▶ [Exercise data]
.....
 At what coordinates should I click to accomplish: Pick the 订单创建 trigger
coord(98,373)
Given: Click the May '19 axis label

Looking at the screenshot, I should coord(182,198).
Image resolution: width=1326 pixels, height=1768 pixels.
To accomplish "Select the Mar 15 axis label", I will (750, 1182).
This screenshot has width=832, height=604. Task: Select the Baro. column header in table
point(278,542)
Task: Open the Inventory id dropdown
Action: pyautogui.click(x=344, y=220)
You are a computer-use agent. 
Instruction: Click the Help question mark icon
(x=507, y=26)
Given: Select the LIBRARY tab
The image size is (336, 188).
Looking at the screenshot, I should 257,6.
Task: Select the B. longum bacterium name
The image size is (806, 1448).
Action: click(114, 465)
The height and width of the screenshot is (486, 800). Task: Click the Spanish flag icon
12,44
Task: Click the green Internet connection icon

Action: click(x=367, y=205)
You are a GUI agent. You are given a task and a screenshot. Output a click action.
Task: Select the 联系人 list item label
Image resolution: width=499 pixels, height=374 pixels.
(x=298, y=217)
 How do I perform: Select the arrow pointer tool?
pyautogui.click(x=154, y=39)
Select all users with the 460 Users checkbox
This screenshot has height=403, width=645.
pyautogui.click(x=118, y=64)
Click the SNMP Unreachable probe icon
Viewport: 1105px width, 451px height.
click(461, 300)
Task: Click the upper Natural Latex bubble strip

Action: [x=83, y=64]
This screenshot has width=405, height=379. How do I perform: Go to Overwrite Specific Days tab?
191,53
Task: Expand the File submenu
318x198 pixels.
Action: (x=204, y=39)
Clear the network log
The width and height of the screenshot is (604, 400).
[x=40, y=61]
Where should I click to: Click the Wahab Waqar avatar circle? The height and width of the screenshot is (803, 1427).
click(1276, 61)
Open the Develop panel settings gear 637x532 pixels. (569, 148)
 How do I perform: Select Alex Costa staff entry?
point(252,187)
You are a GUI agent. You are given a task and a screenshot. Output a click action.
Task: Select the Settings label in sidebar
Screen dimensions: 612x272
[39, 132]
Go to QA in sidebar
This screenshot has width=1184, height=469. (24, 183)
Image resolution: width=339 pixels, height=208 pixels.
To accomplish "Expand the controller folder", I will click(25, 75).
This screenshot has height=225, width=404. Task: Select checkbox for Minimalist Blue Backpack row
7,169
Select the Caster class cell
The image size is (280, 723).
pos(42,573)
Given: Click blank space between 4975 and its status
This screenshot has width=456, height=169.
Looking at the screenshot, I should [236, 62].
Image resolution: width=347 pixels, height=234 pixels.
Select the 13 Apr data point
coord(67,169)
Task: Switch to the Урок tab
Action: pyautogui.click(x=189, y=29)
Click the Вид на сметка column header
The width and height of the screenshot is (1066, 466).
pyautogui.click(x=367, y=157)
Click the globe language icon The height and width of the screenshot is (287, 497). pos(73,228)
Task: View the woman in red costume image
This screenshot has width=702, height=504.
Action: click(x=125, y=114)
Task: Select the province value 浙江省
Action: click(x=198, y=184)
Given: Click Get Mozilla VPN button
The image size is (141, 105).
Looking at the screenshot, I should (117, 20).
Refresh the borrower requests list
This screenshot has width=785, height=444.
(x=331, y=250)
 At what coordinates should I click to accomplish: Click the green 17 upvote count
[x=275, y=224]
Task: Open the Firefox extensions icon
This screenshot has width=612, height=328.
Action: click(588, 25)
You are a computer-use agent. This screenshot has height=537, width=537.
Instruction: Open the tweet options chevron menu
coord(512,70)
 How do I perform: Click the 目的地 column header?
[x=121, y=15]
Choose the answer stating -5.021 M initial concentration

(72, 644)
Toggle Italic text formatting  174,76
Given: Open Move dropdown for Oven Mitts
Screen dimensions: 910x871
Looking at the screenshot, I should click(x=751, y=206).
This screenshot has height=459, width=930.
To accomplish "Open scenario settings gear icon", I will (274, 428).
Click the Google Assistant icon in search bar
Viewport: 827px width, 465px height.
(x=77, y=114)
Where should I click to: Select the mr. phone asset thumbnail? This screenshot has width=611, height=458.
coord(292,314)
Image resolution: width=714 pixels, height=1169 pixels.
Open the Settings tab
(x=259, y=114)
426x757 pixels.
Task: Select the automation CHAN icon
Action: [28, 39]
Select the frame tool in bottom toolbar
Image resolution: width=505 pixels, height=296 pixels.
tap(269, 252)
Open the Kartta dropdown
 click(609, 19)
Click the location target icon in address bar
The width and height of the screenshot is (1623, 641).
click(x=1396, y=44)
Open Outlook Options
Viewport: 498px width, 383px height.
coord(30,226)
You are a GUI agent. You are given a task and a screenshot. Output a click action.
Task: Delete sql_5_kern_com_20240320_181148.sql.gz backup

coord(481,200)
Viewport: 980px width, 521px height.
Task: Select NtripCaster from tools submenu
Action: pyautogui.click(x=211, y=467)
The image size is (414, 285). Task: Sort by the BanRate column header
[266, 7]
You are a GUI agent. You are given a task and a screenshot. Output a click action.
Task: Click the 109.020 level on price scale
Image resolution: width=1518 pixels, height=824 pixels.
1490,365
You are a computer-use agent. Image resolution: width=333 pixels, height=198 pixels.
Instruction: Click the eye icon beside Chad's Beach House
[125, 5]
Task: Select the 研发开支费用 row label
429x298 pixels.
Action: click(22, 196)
.....
Output the material above exactly, but only from the line that carries "Given: Click Get Mozilla VPN button" through the line that carries "Image resolution: width=714".

Given: Click Get Mozilla VPN button
The image size is (141, 105).
Looking at the screenshot, I should (117, 20).
Refresh the borrower requests list
This screenshot has width=785, height=444.
(x=331, y=250)
 At what coordinates should I click to accomplish: Click the green 17 upvote count
[x=275, y=224]
Task: Open the Firefox extensions icon
This screenshot has width=612, height=328.
Action: click(588, 25)
You are a computer-use agent. This screenshot has height=537, width=537.
Instruction: Open the tweet options chevron menu
coord(512,70)
 How do I perform: Click the 目的地 column header?
[x=121, y=15]
Choose the answer stating -5.021 M initial concentration

(72, 644)
Toggle Italic text formatting  174,76
Given: Open Move dropdown for Oven Mitts
Screen dimensions: 910x871
Looking at the screenshot, I should click(x=751, y=206).
This screenshot has height=459, width=930.
To accomplish "Open scenario settings gear icon", I will (274, 428).
Click the Google Assistant icon in search bar
Viewport: 827px width, 465px height.
(x=77, y=114)
Where should I click to: Select the mr. phone asset thumbnail? This screenshot has width=611, height=458.
coord(292,314)
Image resolution: width=714 pixels, height=1169 pixels.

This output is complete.